Friday, June 12, 2009

First Fruits

Today I picked some of the first fruits from our garden - the first gooseberries, white and black currants and some strawbs. We've been picking the strwabs for about a week now but there are still loads more to come. Our ones don't have that perfect balance of sharp and sweet that you get with the best strawberries, but they have such a flowery honey taste - they're just so fragrant, I can't believe that strawberries can actually taste like honey!

So far my phormium fruit net appears to be working! I don't think the blackbirds have had any yet so it's looking good. The strawberries are doing so well this year because although they're in the ground (lots of people prefer to grow them in containers) Poppy, whose plants they are, has tied them so that the plants are raised well above the ground. This stops all the creepy crawlies getting to them first and I think it helps them to ripen too.

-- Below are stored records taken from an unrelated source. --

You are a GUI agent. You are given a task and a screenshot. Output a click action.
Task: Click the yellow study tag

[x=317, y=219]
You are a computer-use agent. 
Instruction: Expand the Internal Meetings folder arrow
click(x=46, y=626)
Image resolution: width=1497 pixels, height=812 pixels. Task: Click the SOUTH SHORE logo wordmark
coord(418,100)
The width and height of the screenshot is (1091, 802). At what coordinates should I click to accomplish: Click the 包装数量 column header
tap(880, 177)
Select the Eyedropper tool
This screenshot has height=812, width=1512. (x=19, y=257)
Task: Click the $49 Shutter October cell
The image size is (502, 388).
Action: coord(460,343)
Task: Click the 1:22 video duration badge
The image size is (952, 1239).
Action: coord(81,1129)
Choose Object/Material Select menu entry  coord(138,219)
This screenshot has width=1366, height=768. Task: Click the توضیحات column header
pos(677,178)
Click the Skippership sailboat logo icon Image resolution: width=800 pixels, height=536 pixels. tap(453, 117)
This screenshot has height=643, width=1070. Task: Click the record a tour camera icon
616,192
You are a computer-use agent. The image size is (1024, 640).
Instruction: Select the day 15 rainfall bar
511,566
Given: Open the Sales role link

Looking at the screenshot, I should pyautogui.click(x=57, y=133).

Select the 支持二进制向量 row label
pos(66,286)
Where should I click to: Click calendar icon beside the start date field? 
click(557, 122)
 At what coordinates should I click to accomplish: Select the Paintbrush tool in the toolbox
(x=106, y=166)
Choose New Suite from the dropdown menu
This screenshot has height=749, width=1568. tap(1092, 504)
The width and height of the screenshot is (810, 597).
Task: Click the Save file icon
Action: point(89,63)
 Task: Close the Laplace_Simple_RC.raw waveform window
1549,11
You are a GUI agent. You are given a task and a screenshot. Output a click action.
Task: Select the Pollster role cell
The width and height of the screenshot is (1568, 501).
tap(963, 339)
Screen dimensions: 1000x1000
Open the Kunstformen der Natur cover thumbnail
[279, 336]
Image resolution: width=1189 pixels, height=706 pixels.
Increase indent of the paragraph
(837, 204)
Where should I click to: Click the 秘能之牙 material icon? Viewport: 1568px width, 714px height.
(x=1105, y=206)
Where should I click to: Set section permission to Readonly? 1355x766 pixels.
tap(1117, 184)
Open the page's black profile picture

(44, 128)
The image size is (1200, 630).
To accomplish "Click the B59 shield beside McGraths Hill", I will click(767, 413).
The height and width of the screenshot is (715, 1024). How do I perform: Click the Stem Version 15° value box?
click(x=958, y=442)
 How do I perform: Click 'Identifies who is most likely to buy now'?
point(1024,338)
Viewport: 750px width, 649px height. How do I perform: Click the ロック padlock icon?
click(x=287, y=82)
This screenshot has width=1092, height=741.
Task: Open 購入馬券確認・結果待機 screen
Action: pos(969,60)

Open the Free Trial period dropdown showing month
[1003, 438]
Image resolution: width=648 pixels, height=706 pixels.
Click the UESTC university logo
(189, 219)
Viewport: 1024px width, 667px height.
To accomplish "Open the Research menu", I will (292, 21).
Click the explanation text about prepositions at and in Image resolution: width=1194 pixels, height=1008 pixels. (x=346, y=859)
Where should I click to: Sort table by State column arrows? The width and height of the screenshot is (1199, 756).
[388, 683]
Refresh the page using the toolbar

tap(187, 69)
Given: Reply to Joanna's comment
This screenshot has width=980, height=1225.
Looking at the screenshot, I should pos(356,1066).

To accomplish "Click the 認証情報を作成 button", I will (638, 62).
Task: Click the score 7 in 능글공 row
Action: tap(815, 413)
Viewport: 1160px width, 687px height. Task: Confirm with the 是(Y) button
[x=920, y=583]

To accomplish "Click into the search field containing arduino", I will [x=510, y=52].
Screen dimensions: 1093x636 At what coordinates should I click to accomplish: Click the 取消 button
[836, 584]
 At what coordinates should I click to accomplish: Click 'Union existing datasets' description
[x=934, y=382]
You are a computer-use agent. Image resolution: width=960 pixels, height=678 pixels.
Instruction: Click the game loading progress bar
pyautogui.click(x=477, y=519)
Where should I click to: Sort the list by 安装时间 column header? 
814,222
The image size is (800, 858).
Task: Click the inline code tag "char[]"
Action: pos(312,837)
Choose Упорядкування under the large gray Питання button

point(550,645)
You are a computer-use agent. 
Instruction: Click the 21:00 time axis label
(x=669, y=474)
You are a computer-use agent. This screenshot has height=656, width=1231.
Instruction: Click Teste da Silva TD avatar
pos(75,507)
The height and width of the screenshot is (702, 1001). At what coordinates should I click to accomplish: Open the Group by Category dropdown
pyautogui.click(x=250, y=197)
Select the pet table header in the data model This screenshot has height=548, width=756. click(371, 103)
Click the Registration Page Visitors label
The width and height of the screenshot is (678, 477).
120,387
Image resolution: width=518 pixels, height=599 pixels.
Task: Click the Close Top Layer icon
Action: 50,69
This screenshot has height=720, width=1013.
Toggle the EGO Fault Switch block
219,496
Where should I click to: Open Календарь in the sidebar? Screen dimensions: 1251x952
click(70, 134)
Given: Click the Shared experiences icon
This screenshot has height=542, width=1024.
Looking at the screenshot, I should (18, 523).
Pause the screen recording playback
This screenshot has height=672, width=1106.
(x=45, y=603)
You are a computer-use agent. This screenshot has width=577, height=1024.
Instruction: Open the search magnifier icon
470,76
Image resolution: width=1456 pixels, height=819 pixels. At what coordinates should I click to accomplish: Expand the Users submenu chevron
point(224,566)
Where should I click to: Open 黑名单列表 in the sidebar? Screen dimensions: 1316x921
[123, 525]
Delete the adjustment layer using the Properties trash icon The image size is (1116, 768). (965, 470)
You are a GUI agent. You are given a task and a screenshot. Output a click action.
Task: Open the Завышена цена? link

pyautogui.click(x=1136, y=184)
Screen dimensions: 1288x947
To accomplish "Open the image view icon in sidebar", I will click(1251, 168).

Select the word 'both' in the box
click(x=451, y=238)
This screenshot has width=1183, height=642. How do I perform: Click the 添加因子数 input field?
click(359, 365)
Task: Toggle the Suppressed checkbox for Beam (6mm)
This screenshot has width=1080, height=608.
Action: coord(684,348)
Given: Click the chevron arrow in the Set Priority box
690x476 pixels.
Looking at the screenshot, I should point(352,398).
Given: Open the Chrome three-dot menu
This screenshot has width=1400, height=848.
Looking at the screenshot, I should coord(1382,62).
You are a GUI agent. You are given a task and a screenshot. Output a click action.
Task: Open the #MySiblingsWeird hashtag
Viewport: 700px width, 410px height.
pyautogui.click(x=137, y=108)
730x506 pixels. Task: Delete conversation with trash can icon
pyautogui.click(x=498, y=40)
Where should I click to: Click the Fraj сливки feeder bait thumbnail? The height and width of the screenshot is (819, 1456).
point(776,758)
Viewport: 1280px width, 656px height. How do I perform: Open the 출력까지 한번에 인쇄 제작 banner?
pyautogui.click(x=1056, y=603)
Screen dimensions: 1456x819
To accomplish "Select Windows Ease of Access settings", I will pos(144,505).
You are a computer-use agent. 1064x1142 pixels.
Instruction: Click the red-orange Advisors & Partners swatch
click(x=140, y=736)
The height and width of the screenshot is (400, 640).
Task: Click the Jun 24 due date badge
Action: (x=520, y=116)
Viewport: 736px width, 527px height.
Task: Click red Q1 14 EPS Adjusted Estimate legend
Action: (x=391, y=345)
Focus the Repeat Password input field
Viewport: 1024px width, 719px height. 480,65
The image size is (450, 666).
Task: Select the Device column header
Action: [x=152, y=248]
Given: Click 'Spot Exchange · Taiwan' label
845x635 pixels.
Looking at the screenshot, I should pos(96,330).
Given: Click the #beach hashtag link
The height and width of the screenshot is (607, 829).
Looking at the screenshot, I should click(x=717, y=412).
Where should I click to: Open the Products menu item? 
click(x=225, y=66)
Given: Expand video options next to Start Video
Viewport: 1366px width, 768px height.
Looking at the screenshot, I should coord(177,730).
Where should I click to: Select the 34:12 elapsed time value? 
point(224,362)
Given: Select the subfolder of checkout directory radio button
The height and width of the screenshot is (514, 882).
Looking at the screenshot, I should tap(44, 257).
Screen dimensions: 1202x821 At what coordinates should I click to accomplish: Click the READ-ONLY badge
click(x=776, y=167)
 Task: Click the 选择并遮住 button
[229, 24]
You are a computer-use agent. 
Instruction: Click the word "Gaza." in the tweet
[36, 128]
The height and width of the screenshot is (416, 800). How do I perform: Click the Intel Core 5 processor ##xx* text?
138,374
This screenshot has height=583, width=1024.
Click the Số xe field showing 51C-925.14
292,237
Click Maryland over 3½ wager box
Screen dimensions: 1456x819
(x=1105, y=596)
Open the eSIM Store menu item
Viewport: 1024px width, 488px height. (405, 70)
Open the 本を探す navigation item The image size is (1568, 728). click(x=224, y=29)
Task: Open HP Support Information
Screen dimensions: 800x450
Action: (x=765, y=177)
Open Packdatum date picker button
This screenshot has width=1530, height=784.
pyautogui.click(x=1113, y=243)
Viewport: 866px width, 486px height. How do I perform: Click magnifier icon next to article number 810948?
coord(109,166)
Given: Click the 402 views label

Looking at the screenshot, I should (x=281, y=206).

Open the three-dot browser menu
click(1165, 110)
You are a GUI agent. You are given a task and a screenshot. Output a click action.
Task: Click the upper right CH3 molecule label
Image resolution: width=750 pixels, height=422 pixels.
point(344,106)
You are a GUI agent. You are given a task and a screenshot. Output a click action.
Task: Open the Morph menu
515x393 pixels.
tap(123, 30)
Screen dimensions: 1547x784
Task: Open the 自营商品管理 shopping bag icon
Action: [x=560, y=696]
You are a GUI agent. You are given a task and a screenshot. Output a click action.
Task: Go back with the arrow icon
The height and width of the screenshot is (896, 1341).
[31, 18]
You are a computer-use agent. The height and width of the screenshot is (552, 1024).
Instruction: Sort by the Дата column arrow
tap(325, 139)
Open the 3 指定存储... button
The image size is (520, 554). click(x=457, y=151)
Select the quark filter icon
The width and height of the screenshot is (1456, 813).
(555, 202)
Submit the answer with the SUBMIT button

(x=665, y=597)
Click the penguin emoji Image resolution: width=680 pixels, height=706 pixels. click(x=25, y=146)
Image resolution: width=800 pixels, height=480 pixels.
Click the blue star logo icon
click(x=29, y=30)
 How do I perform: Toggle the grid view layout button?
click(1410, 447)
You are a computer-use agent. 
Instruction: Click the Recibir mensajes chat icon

The rest of the garden is looking good too. I'm fairly late planting out my tomatoes - the first couple of fruits have set now, with more flowers on the way, although the plants are pretty pot bound so I need to get a move on. The rest though is looking promising - the loofa has gone beserk, we're harvesting the first batch of turnips now, the peas are flowering and out the front...the sweetcorn is making good progress (it literally doubled in size with the rain last week), I've got the first couple of courgettes getting bigger every day and the beans are beginning to climb and even to flower!
Above: dwarf Lingua di Fuoco borlotti bean flowers.
Above: Dwarf beans (French & runner), sweetcorn and climbing beans (French, Italian & runner) growing with a couple of sunflowers, ppurple elder, foxgloves, snapdragons and other pretty things.

Above: First courgette!

The comfrey has more or less finished flowering now so I'll be chopping that back and making nice things with it - everything from liquid manure to luxurious hand cream with any luck! There is still plenty of stuff in flower though; take a look.


Over the past fortnight we've been doing a bit more alcohol too. We racked off our Damson Jam Wine - it's lovely, almost like a liqueur! Because it was made from jam however the sediment included solids that looked like this (below). This is what happens when your wine has pectin in it. When you make jam you need pectin to set the jam to the right consistency; in winemaking you try and kill the pectin off with an enzyme called pectolase. It looks like we didn't put in quite enough pectolase, but it was easy to rack the liquid off and we'll see what the wine's like when it's matured!


We also made some elderflower champagne a couple of weeks ago, and racked it off into demijohns earlier this week. We used Hugh F-W's recipe from River Cottage Spring...smells great, but at the moment it just tastes like sugar water. It's bubbling away now though so the magic will be happening. We'll be going out in the canoe this weekend (great for reaching all the wildfood that you can't reach from the bank!) and picking another batch, as well as looking out for other goodies...on a very small strecth of canal we can pick blackberries, hazelnuts, watermint and even wild raspberries...


Elderflower wine. See Hugh F-W's recipe at this link here: http://www.channel4.com/food/recipes/chefs/hugh-fearnley-whittingstall/elderflower-champagne-recipe_p_1.html

We were called out to a swarm yesterday and it turned out to be an entire wild colony living inside the cavity wall of a farm shed. So we have a major operation on our hands tonight. It's really important that we get this colony - a) it's nice for us to have more bees (and to get them for free) and b) wild colonies in the UK are very rare now, due to varroa, and they almost invariably die out over winter. So we need to save these honey bees and take them somewhere safe and warm.
There have been a lot of bee thefts in our area of late - a few up in Shropshire, I think, but most of them down here in Hampshire. So we're keeping the location of our apiary sites under our hats! The really sad thing about it is that it's definitely a beekeeper doing it - you can't steal bees without knowing how to move them safely! There are two theories: as bees are very expensive now, they may just be stealing them to make a bit of money, or, even sadder, it may be a bee farmer who has lost so much stock that they don't know what else to do.
Our bees are looking OK at the moment, apart from some new nucs we made up and gave new Carnolean queens. They were fairly small to begin with but a few are even smaller now. The queens have been released now though so soon their populations should start building up. We had to rescue one queen though when she was more or less abandoned by her colony and left to freeze to death. She's living on top of the stove at the moment with some workers to keep her warm, and this weekend we'll find a home for her, ASAP!